### SUPPLIED RECORDS
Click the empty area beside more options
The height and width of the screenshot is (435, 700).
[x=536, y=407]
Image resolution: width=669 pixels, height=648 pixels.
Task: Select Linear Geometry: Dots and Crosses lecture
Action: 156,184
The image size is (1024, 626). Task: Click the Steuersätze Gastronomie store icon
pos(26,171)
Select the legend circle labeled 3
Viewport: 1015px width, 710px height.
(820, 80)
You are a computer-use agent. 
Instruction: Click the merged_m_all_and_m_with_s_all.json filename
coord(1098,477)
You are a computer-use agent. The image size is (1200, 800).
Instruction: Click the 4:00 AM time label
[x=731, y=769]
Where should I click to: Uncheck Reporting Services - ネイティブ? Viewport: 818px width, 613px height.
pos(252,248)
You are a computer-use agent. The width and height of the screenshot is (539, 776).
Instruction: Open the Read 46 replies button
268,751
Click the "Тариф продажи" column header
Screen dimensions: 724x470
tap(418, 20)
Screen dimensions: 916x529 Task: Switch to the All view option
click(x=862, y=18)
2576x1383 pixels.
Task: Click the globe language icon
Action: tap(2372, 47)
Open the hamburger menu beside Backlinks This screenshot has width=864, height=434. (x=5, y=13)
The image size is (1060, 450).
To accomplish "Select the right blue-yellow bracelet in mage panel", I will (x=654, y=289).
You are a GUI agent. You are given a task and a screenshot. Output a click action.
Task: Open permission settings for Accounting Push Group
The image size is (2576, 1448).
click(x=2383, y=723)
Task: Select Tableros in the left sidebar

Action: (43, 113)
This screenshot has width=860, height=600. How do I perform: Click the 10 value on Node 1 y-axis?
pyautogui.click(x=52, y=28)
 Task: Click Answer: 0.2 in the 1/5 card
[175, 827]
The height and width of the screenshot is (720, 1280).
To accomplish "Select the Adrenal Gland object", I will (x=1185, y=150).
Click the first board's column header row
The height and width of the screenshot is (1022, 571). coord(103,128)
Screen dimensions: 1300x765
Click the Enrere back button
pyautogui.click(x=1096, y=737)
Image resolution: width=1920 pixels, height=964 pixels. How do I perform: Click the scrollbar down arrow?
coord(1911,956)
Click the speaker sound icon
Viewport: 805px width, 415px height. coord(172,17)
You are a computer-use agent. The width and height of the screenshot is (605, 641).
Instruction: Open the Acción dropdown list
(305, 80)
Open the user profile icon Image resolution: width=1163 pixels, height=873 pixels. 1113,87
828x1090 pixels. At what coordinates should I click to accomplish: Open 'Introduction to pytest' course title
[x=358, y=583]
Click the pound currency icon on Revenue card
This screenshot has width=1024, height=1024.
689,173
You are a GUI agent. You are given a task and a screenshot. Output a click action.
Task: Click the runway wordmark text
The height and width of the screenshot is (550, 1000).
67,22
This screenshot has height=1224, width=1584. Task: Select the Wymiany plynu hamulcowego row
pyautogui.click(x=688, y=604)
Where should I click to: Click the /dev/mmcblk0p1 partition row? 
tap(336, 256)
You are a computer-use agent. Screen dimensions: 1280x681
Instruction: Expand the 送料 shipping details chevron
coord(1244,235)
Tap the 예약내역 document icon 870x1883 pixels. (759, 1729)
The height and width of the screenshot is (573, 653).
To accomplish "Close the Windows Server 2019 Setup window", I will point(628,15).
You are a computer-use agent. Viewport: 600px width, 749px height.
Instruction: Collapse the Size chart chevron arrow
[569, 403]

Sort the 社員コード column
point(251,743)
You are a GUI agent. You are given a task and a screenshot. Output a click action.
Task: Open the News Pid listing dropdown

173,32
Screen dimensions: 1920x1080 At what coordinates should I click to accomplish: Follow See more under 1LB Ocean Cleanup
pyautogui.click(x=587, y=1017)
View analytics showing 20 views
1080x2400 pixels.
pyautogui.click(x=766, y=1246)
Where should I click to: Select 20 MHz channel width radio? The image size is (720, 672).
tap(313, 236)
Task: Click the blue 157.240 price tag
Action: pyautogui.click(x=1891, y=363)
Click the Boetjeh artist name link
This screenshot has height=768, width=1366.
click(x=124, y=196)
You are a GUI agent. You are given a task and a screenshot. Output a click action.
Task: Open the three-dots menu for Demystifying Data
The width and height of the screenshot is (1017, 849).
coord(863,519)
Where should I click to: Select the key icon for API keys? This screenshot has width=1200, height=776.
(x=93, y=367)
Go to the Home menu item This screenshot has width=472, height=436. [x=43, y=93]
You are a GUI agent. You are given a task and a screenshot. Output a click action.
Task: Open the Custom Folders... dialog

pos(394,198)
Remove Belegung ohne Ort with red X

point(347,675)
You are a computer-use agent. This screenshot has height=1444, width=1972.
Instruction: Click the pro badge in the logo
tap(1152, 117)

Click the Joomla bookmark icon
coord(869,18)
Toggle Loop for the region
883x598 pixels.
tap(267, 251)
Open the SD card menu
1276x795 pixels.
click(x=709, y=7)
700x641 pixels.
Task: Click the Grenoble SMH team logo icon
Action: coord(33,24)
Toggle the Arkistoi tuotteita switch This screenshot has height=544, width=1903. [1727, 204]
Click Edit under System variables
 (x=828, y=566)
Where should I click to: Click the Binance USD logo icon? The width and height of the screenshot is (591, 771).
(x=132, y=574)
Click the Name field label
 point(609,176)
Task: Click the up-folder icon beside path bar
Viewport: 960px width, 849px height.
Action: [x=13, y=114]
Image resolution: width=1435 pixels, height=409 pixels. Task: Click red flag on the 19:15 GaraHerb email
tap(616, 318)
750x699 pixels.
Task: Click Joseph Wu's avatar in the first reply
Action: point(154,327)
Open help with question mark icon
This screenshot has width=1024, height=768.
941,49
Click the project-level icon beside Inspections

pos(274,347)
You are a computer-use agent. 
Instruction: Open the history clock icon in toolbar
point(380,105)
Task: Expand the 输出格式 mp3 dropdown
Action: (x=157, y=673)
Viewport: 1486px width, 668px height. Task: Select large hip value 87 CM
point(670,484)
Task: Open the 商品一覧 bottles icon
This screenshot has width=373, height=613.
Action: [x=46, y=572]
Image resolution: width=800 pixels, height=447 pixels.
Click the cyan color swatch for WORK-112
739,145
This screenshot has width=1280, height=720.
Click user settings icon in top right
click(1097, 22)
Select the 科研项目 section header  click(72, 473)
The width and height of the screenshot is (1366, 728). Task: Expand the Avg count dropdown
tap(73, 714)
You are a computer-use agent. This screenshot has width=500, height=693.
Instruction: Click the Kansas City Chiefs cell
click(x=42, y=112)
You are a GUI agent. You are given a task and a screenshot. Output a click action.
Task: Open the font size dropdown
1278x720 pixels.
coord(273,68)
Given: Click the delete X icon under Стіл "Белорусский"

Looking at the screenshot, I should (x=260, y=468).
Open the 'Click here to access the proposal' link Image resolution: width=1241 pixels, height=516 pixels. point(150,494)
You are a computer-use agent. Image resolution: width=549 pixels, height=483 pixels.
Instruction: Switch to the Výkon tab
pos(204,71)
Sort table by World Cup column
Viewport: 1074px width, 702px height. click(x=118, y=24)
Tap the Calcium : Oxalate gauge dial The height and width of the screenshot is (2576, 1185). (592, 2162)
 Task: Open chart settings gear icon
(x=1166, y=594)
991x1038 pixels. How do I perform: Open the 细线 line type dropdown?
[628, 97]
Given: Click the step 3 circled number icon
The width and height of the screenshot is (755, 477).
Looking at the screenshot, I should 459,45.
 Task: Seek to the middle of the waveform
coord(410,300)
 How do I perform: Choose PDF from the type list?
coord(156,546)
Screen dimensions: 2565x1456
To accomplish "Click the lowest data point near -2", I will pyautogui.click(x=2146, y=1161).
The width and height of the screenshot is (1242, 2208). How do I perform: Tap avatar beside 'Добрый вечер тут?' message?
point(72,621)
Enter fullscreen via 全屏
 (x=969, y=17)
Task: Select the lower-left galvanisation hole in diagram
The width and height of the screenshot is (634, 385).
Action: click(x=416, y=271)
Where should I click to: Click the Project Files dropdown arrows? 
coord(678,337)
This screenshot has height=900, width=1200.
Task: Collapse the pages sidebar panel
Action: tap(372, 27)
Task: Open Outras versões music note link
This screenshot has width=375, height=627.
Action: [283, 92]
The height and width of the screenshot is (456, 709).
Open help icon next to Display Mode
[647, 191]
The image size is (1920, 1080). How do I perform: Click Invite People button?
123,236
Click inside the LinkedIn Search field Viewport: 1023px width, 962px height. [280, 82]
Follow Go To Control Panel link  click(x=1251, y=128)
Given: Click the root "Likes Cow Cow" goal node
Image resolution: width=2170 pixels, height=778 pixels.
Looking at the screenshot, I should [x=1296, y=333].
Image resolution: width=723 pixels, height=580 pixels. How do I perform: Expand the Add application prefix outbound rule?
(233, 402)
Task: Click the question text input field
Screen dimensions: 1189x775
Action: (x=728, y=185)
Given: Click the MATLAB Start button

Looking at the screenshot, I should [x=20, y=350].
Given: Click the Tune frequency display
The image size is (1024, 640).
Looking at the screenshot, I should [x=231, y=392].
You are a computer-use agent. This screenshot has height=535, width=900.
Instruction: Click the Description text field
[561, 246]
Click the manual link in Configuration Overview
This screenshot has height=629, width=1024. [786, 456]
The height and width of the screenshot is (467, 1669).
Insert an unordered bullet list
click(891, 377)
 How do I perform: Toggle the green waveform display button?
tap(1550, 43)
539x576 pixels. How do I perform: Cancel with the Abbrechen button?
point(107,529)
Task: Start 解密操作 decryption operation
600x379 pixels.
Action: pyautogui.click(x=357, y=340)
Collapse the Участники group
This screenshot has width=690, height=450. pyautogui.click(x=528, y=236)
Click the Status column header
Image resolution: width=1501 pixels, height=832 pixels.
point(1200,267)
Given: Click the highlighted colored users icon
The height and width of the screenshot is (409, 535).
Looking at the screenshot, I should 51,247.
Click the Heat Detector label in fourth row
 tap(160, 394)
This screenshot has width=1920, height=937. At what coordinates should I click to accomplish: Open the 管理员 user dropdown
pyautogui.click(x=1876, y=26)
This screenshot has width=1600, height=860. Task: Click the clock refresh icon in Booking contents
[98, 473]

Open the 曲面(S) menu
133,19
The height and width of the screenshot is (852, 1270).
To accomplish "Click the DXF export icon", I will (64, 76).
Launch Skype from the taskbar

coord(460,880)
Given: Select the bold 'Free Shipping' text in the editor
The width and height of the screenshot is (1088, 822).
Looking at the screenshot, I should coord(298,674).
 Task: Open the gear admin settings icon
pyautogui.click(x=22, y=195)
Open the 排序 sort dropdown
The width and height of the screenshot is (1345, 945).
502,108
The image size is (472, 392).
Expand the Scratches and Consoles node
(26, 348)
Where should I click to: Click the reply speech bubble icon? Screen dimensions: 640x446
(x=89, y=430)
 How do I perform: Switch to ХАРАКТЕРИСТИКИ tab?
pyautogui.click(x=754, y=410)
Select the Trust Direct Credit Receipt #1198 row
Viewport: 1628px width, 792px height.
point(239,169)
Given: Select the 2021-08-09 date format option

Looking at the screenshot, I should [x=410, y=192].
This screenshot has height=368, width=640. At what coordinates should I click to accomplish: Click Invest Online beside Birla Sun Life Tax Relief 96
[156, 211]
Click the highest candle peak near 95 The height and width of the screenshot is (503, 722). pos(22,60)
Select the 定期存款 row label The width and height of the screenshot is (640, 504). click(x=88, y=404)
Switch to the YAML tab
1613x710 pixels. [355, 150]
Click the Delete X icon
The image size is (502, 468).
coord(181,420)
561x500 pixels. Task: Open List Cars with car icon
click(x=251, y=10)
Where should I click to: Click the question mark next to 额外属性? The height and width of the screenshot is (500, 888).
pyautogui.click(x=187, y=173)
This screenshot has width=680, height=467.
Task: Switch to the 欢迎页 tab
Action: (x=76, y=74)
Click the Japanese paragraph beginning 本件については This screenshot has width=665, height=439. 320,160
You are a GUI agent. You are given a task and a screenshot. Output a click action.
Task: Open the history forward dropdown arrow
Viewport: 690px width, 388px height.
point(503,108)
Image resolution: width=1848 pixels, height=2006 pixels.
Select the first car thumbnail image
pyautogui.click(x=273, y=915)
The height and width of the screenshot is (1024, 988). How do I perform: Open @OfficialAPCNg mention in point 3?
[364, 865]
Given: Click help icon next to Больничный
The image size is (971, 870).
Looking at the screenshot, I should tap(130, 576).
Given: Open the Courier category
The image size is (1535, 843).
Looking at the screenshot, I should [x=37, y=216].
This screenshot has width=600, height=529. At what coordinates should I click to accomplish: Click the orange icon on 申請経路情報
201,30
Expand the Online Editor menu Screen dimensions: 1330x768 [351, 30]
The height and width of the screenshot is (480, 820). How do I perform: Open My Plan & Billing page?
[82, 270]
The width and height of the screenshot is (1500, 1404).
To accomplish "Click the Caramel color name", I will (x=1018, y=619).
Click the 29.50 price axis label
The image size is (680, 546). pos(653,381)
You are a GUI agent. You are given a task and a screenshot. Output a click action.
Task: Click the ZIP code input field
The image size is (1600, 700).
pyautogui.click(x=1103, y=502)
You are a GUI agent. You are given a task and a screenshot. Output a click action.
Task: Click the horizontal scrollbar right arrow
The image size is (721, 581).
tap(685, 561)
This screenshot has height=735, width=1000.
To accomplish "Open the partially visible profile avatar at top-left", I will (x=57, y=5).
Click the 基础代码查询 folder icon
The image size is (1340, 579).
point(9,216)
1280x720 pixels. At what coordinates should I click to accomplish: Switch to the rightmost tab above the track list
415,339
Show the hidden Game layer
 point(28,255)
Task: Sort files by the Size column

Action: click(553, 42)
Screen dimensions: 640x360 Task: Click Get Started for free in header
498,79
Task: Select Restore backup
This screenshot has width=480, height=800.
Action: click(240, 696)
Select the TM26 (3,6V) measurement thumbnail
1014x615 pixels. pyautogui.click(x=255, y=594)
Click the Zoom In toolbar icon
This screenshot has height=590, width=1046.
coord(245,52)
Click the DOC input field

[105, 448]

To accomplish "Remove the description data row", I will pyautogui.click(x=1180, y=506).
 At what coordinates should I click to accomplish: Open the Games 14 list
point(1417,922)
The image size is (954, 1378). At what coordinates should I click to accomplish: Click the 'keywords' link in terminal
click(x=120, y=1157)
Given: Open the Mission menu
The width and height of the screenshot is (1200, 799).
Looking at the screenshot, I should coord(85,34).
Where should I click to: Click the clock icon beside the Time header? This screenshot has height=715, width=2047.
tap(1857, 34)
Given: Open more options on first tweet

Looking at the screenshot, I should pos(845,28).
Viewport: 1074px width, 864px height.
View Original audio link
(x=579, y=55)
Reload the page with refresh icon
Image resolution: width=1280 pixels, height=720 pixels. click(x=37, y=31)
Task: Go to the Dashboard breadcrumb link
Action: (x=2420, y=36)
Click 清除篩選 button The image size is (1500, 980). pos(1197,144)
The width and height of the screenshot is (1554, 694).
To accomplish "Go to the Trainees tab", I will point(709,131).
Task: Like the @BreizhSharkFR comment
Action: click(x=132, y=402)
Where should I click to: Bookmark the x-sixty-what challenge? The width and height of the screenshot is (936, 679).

### TASK
Filter the listing above down to the lines that contain the word "computer".

### ANSWER FOR THE TASK
You are a computer-use agent. 
You are a computer-use agent. The image size is (1200, 800).
You are a computer-use agent. The width and height of the screenshot is (539, 776).
You are a computer-use agent. The width and height of the screenshot is (605, 641).
You are a computer-use agent. Screen dimensions: 1280x681
You are a computer-use agent. Viewport: 600px width, 749px height.
You are a computer-use agent. This screenshot has height=1444, width=1972.
You are a computer-use agent. 
You are a computer-use agent. This screenshot has width=500, height=693.
You are a computer-use agent. Image resolution: width=549 pixels, height=483 pixels.
You are a computer-use agent. This screenshot has height=535, width=900.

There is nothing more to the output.